| SET EXERCISE 1 |
According to the excerpt on de-Ba'athification in Iraq, who headed the interagency group that looked for ways to reach out to dissident Sunni Arabs?
| SET EXERCISE 2 |
Decide whether each statement agrees with the excerpt on de-Ba'athification in Iraq: (a) Condi Rice said she was frustrated by the situation. (b) The returning officer reported that most CPA staff spoke Arabic. (c) Doug Feith favored rolling back the de-Ba'athification order.
| SET EXERCISE 3 |
Pick up the excerpt on de-Ba'athification in Iraq after its last sentence and continue it.

| EXCERPT TO READ |

----

What Iraq needed were Arabists and Foreign Service officers who understood the country's tribal allegiances, or who at least knew a Sunni from a Shia. What CPA seemed to be getting were people anxious to set up a Baghdad stock exchange, try out a flat-tax system, and impose other elements of a lab-school democratic- capitalist social structure. One of my officers returned from a trip to Iraq a month or two after CPA had taken over and told me, "Boss, that place runs like a graduate school seminar, none of them speaks Arabic, almost nobody's ever been to an Arab country, and no one makes a decision but Bremer."
On the Bush administration's decision to de-Baathify the Iraqi government by firing everyone who was a member of the Ba'ath party:
We soon began hearing stories about how Iraqis could not send their kids to school because all the teachers had been dismissed for being members of the Ba'ath Party. In the context of a country armed to the teeth, this was not a good thing. If the kids and teachers were not in school, they were on the streets. I went to see Condi Rice and complained that the indiscriminate nature of the de-Ba'athification order had swept away not just Saddam's thugs but also, for example, something like forty thousand schoolteachers, who had joined the Ba'ath Party simply to keep their jobs. This order wasn't protecting Iraqis; it was destroying what little institutional foundations were left in the country. The net effect was to persuade many ex-Ba'athists to join the insurgency. Condi said she was very frustrated by the situation, but nothing ever happened. Several months later, with a full-blown insurgency under way, an interagency group headed by Deputy National Security Advisor Bob Blackwill desperately looked for ways to reach out to dissident Sunni Arabs. We again raised the subject of rolling back the de-Ba'athification order. Doug Feith retorted that doing so would "undermine the entire moral justification for the war."....

----

Entries for locating words and elements

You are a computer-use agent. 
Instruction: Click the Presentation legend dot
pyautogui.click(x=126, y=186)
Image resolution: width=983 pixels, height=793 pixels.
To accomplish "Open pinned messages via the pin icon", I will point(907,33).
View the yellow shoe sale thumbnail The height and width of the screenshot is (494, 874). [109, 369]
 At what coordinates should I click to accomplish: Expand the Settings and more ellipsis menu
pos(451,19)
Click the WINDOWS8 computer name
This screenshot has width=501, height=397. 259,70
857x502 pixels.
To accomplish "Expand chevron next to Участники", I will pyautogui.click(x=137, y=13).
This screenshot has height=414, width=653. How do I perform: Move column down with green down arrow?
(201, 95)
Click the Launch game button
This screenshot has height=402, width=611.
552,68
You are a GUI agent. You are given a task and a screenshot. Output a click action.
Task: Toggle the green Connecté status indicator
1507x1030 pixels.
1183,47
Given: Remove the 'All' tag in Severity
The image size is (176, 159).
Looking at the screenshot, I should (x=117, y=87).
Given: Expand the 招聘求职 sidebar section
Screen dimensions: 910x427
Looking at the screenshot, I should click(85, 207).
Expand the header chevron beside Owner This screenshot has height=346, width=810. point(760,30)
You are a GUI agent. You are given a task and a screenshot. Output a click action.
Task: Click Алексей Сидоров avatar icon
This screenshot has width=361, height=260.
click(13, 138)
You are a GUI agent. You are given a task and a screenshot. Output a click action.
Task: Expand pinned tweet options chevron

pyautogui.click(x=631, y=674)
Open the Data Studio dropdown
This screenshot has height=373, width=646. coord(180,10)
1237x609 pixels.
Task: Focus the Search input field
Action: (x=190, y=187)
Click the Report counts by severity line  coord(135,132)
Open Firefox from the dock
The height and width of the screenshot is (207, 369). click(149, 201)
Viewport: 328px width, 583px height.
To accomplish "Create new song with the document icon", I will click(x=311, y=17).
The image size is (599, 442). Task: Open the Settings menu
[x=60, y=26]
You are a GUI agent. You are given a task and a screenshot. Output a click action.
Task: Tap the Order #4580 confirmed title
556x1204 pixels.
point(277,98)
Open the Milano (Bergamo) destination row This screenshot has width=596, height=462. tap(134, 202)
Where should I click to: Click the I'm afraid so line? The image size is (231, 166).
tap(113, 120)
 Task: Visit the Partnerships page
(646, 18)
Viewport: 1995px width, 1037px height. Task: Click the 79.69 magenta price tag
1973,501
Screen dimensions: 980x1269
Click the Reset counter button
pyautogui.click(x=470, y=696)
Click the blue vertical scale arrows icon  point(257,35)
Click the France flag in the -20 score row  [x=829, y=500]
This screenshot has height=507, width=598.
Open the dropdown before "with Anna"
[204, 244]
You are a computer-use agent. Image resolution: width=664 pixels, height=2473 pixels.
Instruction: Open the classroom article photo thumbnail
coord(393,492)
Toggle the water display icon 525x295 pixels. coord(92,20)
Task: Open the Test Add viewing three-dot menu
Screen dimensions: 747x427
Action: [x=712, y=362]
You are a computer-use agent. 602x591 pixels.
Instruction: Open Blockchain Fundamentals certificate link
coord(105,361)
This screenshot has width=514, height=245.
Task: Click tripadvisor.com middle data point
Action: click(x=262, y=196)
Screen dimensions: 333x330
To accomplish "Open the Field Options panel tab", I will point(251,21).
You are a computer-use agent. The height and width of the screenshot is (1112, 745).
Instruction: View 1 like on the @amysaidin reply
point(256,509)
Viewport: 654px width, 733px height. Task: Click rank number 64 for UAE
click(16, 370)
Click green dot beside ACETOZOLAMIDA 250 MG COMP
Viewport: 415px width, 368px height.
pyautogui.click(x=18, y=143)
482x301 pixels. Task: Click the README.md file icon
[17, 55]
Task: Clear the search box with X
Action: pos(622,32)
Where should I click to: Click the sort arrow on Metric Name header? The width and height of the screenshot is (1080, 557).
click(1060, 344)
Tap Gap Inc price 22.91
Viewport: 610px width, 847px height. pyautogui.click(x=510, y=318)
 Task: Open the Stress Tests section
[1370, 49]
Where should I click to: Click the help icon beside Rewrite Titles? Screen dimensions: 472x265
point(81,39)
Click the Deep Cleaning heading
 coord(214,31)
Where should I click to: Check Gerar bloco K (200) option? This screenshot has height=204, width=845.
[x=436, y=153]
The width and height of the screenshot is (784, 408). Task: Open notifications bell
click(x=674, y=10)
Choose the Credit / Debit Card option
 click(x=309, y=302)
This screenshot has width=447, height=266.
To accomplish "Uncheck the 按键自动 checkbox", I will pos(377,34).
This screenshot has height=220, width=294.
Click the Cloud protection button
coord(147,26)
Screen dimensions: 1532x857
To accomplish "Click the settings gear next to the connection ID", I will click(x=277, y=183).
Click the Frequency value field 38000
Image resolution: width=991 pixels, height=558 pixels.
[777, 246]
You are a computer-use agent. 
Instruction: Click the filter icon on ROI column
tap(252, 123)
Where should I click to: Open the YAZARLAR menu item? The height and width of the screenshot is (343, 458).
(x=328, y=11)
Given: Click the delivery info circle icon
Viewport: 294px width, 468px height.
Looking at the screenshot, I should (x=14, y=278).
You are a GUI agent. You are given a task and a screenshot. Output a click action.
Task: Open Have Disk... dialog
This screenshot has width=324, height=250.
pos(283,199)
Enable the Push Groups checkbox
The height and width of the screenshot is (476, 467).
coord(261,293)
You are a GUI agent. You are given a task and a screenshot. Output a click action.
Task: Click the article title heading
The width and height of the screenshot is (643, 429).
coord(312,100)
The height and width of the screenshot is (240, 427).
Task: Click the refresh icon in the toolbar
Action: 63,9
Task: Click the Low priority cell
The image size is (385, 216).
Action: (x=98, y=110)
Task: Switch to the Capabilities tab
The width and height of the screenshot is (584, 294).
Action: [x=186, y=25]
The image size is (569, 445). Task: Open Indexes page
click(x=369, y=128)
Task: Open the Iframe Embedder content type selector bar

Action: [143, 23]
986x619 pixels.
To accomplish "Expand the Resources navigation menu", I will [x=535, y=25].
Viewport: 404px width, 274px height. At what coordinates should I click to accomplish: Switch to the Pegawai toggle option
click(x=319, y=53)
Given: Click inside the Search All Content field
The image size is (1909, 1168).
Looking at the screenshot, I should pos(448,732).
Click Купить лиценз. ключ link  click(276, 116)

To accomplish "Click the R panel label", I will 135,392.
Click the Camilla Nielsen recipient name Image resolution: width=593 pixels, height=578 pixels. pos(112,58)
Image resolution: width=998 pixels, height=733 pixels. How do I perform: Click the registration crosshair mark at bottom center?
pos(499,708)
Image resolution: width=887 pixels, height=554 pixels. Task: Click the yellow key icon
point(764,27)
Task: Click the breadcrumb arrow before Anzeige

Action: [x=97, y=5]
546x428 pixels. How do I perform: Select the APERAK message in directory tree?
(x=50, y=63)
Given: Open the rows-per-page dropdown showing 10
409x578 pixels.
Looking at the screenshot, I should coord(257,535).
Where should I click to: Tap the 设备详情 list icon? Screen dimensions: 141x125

----

| REPLY 1 |
Deputy National Security Advisor Bob Blackwill headed it.

| REPLY 2 |
(a) Yes: "Condi said she was very frustrated by the situation."
(b) No: "none of them speaks Arabic."
(c) No: "Doug Feith retorted that doing so would "undermine the entire moral justification for the war.""

| REPLY 3 |
On one of his trips to Iraq, [Deputy Defense Secretary] Paul Wolfowitz told our senior man there, "You don't understand the policy of the U.S. government, and if you don't understand the policy, you are hardly in a position to collect the intelligence to help that policy succeed." It was an arrogant statement that masked a larger reality. In many cases we were not aware of what our own government was trying to do. The one thing we were certain of was that our warnings were falling on deaf ears.
It's Condi's fault:
Without using her name, Tenet alleges that then-National Security Adviser Condi Rice did not exert the kind of scrutiny of Rumsfeld's and Cheney's ideas as she did of the CIA and the State Department. Tenet says the lack of clear White House oversight of reconstruction efforts in Iraq meant US policy was "almost guaranteed" to fail...

Whenever you decide to take the country to war, you have to know not only that you can defeat the enemy militarily but that you have a very clear game plan that will allow you to keep the peace. There was never any doubt that we would defeat the Iraqi military. What we did not have was an integrated and open process in Washington that was organized to keep the peace, nor did we have unity of purpose and resources on the ground. Quite simply, the NSC did not do its job.
The NSC was headed by Condi.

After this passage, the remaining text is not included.